**The task**
Add 108 to each click coordinate in the answers, and write out again every line in the stretch from the start of the entries through the line containing "pyautogui.click(x=264, y=573)", requests included.

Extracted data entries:
--- start ---

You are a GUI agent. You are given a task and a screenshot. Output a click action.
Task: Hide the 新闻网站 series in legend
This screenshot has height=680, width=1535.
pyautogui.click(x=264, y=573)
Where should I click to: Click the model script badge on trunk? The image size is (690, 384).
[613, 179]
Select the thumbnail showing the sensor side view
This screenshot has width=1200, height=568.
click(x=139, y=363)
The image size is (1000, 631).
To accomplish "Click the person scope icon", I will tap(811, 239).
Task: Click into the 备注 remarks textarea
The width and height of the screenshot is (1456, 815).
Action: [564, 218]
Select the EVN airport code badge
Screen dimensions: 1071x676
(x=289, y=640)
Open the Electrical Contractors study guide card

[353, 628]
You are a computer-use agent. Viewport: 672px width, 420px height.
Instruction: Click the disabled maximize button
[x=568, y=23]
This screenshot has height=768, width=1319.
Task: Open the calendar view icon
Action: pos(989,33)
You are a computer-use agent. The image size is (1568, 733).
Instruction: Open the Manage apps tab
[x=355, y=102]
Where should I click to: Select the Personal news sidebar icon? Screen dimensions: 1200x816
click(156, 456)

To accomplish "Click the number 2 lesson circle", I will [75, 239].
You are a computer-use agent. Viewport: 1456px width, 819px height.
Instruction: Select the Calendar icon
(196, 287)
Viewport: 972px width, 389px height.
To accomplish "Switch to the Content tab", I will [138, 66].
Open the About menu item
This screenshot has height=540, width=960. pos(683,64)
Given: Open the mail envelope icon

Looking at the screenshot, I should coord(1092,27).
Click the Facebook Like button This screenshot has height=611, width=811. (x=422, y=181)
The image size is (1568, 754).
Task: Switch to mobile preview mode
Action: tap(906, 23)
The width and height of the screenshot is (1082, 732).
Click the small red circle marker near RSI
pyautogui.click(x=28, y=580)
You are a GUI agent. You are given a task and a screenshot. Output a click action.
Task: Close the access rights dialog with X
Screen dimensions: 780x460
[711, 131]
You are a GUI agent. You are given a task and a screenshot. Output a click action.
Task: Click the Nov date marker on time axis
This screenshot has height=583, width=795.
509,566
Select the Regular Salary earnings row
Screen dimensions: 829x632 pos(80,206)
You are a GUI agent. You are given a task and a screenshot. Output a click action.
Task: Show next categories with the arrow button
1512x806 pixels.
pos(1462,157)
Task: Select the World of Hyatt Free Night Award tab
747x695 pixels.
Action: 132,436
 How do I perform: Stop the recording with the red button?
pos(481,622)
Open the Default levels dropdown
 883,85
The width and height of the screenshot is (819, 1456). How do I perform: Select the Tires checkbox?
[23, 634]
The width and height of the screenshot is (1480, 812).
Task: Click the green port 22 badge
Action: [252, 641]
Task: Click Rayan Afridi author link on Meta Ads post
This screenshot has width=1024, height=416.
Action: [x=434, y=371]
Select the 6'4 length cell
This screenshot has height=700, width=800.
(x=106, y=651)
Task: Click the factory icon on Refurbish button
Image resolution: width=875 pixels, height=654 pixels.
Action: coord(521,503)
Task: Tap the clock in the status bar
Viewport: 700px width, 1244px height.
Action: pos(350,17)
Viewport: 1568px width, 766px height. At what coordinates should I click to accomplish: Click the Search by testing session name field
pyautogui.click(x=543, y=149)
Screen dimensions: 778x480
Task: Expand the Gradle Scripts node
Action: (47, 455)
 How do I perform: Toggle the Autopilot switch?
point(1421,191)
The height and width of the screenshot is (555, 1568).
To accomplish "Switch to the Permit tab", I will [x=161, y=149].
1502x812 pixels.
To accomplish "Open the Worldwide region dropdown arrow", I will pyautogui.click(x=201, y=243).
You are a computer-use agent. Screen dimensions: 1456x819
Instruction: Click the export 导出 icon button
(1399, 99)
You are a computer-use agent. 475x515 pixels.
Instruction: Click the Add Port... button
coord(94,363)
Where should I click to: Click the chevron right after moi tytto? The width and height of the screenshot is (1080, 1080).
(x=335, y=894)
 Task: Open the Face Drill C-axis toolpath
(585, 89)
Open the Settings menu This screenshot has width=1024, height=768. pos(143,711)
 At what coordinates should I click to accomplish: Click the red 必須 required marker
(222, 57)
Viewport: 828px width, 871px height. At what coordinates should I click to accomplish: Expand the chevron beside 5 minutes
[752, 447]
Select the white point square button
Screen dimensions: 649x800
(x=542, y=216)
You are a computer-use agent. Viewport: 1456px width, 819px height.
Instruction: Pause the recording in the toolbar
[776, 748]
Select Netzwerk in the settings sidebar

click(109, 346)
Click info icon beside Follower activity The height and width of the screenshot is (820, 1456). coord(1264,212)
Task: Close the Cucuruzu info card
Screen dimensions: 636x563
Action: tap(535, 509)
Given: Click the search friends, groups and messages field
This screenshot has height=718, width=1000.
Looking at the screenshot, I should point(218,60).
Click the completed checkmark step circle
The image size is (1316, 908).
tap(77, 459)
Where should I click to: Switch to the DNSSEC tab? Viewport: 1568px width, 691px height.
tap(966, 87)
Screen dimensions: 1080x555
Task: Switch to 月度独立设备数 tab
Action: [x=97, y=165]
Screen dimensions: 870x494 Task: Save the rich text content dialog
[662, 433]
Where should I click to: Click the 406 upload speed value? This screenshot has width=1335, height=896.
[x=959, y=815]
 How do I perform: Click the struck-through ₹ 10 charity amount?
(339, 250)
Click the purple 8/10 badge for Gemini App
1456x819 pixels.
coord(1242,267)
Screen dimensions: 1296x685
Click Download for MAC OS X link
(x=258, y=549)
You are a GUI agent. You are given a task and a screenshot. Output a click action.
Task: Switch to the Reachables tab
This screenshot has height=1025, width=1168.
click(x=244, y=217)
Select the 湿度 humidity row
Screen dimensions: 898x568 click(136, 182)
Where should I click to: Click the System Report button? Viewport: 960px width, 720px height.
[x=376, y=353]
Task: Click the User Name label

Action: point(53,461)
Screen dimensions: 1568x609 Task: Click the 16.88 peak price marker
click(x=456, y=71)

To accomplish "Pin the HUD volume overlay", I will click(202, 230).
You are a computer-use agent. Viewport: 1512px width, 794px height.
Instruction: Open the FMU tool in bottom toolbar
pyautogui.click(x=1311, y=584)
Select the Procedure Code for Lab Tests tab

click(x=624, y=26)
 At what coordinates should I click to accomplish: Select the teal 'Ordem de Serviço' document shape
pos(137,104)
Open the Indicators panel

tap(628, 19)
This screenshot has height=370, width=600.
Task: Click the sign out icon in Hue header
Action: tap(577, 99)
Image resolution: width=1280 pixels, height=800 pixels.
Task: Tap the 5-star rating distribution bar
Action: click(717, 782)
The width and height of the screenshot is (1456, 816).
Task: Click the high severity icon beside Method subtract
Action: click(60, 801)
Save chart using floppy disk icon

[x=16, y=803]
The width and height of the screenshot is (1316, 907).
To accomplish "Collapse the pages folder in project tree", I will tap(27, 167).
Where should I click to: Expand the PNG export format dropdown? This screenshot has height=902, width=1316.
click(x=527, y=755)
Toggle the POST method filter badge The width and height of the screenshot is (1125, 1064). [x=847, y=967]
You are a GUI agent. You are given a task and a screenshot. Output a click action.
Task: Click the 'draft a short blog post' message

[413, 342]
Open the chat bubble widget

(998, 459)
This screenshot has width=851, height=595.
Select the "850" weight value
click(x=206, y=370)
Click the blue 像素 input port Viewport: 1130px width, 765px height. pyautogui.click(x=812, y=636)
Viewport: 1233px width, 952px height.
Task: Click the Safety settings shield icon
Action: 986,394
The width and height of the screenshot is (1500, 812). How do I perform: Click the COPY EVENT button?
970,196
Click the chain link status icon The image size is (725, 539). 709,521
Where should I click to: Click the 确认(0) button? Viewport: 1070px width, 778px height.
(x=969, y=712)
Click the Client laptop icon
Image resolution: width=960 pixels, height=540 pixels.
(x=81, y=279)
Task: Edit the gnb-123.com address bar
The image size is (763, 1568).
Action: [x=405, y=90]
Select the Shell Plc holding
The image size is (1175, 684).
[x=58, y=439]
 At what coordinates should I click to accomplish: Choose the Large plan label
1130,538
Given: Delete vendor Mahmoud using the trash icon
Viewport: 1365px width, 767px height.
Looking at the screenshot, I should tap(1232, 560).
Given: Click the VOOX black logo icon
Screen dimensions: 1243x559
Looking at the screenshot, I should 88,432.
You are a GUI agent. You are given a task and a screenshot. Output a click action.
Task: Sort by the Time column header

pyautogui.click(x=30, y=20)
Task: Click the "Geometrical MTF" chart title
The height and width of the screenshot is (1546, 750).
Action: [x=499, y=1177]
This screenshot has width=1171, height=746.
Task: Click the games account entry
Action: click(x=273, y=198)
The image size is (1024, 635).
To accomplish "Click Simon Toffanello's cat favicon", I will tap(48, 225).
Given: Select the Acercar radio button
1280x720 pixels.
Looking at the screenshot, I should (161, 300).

--- end ---

**Exercise solution**
You are a GUI agent. You are given a task and a screenshot. Output a click action.
Task: Hide the 新闻网站 series in legend
This screenshot has height=680, width=1535.
pyautogui.click(x=372, y=681)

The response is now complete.